* **Directions for this task**
Add 116 to every coordinate in the answers, and rewrite each line from the start of the items through the line with "(x=420, y=120)". Keep every other part of those lines unchanged.

* **Stored data entries**
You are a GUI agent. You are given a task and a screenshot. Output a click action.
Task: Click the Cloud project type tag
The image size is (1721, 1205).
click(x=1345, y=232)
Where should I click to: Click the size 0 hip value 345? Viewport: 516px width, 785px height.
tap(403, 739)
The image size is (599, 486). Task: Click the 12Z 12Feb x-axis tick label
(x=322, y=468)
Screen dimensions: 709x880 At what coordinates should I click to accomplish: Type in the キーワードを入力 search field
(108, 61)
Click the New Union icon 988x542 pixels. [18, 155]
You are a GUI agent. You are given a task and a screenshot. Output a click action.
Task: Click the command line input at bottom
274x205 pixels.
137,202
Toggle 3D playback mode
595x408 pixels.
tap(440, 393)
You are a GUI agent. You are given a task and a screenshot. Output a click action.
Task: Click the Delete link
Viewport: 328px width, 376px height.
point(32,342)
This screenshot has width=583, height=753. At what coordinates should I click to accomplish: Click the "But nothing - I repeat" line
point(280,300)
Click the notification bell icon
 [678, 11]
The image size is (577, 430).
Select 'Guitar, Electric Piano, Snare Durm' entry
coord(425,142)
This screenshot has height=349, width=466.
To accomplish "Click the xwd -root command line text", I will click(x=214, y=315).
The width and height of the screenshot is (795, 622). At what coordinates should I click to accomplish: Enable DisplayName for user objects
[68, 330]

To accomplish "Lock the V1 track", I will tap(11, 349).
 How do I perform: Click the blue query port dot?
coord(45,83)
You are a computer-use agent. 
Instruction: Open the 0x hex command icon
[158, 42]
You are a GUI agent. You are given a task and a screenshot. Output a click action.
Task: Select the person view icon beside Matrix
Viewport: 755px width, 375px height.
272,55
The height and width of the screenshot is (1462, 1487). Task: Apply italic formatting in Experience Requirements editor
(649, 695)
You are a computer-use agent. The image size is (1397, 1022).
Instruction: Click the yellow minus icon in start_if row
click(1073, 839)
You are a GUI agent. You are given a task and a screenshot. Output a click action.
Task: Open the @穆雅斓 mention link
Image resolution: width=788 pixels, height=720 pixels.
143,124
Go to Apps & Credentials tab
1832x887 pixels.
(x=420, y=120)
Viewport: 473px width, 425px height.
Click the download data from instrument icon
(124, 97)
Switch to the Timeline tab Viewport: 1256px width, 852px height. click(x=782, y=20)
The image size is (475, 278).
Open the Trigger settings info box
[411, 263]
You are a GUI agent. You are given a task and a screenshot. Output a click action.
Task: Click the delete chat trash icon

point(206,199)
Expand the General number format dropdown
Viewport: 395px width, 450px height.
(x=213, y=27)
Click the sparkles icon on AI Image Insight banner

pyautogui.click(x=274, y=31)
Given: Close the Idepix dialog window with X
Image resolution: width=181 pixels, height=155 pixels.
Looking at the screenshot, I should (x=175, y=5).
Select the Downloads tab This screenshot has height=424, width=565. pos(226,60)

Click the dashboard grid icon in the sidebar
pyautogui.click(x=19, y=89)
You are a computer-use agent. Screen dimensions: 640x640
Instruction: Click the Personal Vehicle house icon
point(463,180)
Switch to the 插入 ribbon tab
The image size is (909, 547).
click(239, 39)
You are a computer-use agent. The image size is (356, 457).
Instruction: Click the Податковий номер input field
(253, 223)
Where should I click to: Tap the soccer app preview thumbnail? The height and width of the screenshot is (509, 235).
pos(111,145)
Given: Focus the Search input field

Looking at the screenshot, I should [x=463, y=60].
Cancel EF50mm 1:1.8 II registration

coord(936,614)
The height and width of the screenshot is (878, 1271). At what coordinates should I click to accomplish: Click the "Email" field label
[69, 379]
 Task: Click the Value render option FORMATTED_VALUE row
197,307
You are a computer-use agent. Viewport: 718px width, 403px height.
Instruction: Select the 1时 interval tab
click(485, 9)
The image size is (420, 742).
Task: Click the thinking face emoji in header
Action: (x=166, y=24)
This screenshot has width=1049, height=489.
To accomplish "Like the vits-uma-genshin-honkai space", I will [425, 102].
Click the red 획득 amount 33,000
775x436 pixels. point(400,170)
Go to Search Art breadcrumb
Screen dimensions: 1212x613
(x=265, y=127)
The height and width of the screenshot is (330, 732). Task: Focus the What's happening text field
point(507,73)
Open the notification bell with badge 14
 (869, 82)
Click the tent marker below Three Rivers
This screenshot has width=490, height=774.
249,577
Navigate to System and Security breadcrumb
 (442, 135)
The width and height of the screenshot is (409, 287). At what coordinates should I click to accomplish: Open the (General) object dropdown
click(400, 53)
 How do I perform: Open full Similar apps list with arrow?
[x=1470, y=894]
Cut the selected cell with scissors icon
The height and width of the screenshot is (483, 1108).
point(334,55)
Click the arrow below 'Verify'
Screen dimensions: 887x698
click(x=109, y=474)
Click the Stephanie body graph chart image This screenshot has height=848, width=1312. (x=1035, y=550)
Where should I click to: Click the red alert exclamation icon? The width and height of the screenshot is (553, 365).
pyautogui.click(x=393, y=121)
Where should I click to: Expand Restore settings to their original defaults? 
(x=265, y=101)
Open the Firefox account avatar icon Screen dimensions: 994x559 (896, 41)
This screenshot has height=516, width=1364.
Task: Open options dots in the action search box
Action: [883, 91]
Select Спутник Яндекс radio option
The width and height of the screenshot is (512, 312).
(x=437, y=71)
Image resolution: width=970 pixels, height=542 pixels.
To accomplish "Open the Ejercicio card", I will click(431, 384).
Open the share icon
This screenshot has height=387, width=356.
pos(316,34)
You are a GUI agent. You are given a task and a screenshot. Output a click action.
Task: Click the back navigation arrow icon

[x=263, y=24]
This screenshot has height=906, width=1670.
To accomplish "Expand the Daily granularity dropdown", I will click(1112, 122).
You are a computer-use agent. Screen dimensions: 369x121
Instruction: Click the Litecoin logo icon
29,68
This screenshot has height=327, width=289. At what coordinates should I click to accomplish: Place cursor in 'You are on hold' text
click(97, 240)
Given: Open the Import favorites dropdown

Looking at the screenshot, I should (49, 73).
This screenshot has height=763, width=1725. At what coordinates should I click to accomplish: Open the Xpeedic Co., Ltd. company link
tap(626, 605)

* **Output of the exercise**
You are a GUI agent. You are given a task and a screenshot. Output a click action.
Task: Click the Cloud project type tag
The image size is (1721, 1205).
click(x=1461, y=348)
Where should I click to: Click the size 0 hip value 345? Viewport: 516px width, 785px height.
tap(519, 855)
The image size is (599, 486). Task: Click the 12Z 12Feb x-axis tick label
(x=438, y=584)
Screen dimensions: 709x880 At what coordinates should I click to accomplish: Type in the キーワードを入力 search field
(224, 177)
Click the New Union icon 988x542 pixels. [134, 271]
You are a GUI agent. You are given a task and a screenshot. Output a click action.
Task: Click the command line input at bottom
274x205 pixels.
253,318
Toggle 3D playback mode
595x408 pixels.
tap(556, 509)
You are a GUI agent. You are given a task and a screenshot. Output a click action.
Task: Click the Delete link
Viewport: 328px width, 376px height.
point(148,458)
This screenshot has width=583, height=753. At what coordinates should I click to accomplish: Click the "But nothing - I repeat" line
point(396,416)
Click the notification bell icon
 [794, 127]
The image size is (577, 430).
Select 'Guitar, Electric Piano, Snare Durm' entry
coord(541,258)
This screenshot has height=349, width=466.
To accomplish "Click the xwd -root command line text", I will click(x=330, y=431).
The width and height of the screenshot is (795, 622). At what coordinates should I click to accomplish: Enable DisplayName for user objects
[184, 446]

To accomplish "Lock the V1 track", I will tap(127, 465).
 How do I perform: Click the blue query port dot?
coord(161,199)
You are a computer-use agent. 
Instruction: Open the 0x hex command icon
[274, 158]
You are a GUI agent. You are given a task and a screenshot. Output a click action.
Task: Select the person view icon beside Matrix
Viewport: 755px width, 375px height.
388,171
The height and width of the screenshot is (1462, 1487). Task: Apply italic formatting in Experience Requirements editor
(765, 811)
You are a computer-use agent. The image size is (1397, 1022).
Instruction: Click the yellow minus icon in start_if row
click(1189, 955)
You are a GUI agent. You are given a task and a screenshot. Output a click action.
Task: Open the @穆雅斓 mention link
Image resolution: width=788 pixels, height=720 pixels.
259,240
Go to Apps & Credentials tab
1832x887 pixels.
(x=536, y=236)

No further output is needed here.